Copy the listing below word for word, beginning at its first line and stopping after the line that contains "point(303,313)".

* ROWS *
━━━━━━━━━━
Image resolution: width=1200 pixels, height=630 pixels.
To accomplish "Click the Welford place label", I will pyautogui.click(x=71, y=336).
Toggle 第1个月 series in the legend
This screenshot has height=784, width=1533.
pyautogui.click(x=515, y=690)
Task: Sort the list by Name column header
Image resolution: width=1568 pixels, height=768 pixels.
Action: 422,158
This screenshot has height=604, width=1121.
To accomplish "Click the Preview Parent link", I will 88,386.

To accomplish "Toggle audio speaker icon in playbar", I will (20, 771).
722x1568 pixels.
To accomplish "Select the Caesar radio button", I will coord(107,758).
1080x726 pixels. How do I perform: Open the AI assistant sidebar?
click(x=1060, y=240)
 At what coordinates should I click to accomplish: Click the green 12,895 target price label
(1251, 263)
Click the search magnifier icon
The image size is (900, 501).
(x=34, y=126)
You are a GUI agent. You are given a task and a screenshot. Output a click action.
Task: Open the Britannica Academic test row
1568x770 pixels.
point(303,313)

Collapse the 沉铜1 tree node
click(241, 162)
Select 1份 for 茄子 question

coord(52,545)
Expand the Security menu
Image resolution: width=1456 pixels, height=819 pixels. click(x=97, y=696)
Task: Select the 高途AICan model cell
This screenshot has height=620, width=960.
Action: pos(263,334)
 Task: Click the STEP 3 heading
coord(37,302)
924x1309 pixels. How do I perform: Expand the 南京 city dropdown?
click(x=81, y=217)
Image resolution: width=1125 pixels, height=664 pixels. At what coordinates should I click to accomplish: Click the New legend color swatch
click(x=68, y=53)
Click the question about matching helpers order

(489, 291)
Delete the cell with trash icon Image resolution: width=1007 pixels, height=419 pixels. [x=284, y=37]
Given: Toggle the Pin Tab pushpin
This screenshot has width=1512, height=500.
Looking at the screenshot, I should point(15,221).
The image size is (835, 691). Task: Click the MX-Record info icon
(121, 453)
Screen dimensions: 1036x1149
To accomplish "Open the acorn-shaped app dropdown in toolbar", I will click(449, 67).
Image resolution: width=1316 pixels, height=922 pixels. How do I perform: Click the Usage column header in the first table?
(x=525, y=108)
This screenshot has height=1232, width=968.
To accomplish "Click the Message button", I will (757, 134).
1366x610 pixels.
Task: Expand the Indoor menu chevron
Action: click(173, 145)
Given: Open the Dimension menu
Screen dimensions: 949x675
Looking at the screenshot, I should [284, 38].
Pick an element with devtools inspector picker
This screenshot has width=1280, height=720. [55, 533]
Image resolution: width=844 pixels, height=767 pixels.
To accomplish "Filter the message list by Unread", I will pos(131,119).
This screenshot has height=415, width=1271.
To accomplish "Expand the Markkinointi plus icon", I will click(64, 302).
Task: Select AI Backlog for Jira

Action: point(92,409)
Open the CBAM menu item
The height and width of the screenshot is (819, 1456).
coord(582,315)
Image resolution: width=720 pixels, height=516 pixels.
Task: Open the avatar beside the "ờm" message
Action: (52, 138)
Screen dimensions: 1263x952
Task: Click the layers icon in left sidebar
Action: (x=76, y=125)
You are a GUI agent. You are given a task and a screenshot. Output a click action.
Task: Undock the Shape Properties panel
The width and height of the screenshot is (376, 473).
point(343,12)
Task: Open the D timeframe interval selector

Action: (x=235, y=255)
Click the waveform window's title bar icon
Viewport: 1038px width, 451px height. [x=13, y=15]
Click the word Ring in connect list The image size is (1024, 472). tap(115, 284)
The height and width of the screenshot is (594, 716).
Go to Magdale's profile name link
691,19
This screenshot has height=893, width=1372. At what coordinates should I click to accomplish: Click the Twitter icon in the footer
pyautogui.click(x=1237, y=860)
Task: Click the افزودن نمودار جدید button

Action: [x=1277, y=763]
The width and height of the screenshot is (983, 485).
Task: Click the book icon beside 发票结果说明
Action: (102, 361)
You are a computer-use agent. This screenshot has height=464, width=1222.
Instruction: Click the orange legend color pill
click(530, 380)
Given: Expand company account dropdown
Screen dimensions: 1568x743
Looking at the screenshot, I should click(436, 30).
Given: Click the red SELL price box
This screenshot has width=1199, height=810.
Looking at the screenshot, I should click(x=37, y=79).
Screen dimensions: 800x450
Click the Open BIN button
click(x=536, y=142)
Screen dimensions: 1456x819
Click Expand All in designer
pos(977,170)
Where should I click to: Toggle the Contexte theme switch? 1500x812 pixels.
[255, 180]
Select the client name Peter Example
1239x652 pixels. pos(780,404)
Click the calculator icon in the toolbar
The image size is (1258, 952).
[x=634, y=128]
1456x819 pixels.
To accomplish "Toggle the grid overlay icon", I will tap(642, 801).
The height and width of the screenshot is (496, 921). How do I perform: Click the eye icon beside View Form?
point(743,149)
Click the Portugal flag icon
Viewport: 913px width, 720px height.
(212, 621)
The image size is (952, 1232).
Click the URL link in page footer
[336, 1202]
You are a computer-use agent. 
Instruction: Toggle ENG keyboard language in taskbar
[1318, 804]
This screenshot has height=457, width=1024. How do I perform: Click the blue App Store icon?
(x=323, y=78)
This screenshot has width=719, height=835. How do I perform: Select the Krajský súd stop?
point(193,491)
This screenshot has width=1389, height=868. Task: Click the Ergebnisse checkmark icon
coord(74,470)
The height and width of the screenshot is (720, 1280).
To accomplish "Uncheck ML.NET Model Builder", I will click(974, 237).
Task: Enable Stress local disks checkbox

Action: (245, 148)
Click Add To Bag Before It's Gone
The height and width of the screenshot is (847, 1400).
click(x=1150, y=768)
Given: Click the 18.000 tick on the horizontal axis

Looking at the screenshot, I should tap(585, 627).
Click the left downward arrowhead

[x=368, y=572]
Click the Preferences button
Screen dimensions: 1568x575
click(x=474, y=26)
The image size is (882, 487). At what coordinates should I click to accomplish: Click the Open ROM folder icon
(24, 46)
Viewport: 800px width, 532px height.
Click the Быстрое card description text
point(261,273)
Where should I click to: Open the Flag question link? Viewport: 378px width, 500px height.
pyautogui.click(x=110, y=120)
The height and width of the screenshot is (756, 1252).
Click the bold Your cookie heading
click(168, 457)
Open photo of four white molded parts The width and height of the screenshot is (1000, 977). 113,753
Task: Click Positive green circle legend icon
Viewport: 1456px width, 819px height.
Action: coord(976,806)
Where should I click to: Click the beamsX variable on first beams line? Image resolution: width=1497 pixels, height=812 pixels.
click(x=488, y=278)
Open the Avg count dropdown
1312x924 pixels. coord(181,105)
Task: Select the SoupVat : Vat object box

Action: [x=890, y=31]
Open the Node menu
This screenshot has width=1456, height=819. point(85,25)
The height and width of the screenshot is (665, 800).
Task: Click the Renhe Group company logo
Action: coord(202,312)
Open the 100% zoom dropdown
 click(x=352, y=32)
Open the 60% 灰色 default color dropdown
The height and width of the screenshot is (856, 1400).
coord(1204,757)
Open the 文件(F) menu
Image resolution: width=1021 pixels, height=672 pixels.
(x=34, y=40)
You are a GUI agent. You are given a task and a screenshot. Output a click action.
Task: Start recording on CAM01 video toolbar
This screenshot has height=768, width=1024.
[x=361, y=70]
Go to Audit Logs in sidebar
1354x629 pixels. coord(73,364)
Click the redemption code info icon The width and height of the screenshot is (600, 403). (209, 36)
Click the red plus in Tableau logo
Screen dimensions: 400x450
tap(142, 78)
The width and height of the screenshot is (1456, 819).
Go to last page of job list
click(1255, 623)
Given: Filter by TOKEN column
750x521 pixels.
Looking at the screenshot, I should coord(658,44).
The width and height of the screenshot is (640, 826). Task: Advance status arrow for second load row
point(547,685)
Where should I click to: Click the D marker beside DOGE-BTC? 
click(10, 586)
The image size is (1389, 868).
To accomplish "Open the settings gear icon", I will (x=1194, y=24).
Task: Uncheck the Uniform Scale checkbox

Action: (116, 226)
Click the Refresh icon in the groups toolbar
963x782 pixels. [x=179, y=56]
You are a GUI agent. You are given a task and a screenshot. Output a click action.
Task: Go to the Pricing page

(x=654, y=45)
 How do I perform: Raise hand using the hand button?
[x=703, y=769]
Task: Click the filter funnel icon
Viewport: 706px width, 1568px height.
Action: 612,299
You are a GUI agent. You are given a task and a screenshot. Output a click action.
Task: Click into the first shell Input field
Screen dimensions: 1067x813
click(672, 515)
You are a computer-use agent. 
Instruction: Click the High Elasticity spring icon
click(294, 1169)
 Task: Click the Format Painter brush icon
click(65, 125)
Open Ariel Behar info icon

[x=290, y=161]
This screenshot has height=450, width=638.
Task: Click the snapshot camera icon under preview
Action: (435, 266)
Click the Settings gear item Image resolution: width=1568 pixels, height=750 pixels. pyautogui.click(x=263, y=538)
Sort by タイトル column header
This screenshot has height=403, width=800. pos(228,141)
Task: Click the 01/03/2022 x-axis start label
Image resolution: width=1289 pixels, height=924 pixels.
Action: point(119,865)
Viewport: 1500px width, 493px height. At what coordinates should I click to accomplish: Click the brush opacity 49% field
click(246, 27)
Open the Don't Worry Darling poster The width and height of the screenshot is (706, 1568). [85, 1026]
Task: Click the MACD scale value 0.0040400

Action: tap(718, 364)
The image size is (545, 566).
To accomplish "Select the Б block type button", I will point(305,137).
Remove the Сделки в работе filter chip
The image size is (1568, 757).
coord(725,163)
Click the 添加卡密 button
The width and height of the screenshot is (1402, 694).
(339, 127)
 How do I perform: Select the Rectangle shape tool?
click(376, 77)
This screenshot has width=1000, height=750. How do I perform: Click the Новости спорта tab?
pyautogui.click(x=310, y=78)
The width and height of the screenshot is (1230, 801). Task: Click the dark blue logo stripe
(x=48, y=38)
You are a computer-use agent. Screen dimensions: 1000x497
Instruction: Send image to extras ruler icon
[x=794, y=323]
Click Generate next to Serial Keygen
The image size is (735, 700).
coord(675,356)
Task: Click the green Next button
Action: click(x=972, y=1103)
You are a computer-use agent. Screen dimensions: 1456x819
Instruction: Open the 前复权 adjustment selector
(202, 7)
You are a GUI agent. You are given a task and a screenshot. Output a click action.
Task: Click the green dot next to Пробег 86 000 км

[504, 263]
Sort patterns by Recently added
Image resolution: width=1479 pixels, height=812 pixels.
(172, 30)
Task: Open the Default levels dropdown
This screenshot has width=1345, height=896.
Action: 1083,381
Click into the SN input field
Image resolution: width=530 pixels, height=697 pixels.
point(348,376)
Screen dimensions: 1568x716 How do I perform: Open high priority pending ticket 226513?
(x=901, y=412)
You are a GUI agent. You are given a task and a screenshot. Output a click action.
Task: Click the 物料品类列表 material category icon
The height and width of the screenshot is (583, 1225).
━━━━━━━━━━
* WRITTEN RESPONSE *
Image resolution: width=1200 pixels, height=630 pixels.
To accomplish "Click the Welford place label", I will pyautogui.click(x=71, y=336).
Toggle 第1个月 series in the legend
This screenshot has height=784, width=1533.
pyautogui.click(x=515, y=690)
Task: Sort the list by Name column header
Image resolution: width=1568 pixels, height=768 pixels.
Action: 422,158
This screenshot has height=604, width=1121.
To accomplish "Click the Preview Parent link", I will 88,386.

To accomplish "Toggle audio speaker icon in playbar", I will (20, 771).
722x1568 pixels.
To accomplish "Select the Caesar radio button", I will coord(107,758).
1080x726 pixels. How do I perform: Open the AI assistant sidebar?
click(x=1060, y=240)
 At what coordinates should I click to accomplish: Click the green 12,895 target price label
(1251, 263)
Click the search magnifier icon
The image size is (900, 501).
(x=34, y=126)
You are a GUI agent. You are given a task and a screenshot. Output a click action.
Task: Open the Britannica Academic test row
1568x770 pixels.
point(303,313)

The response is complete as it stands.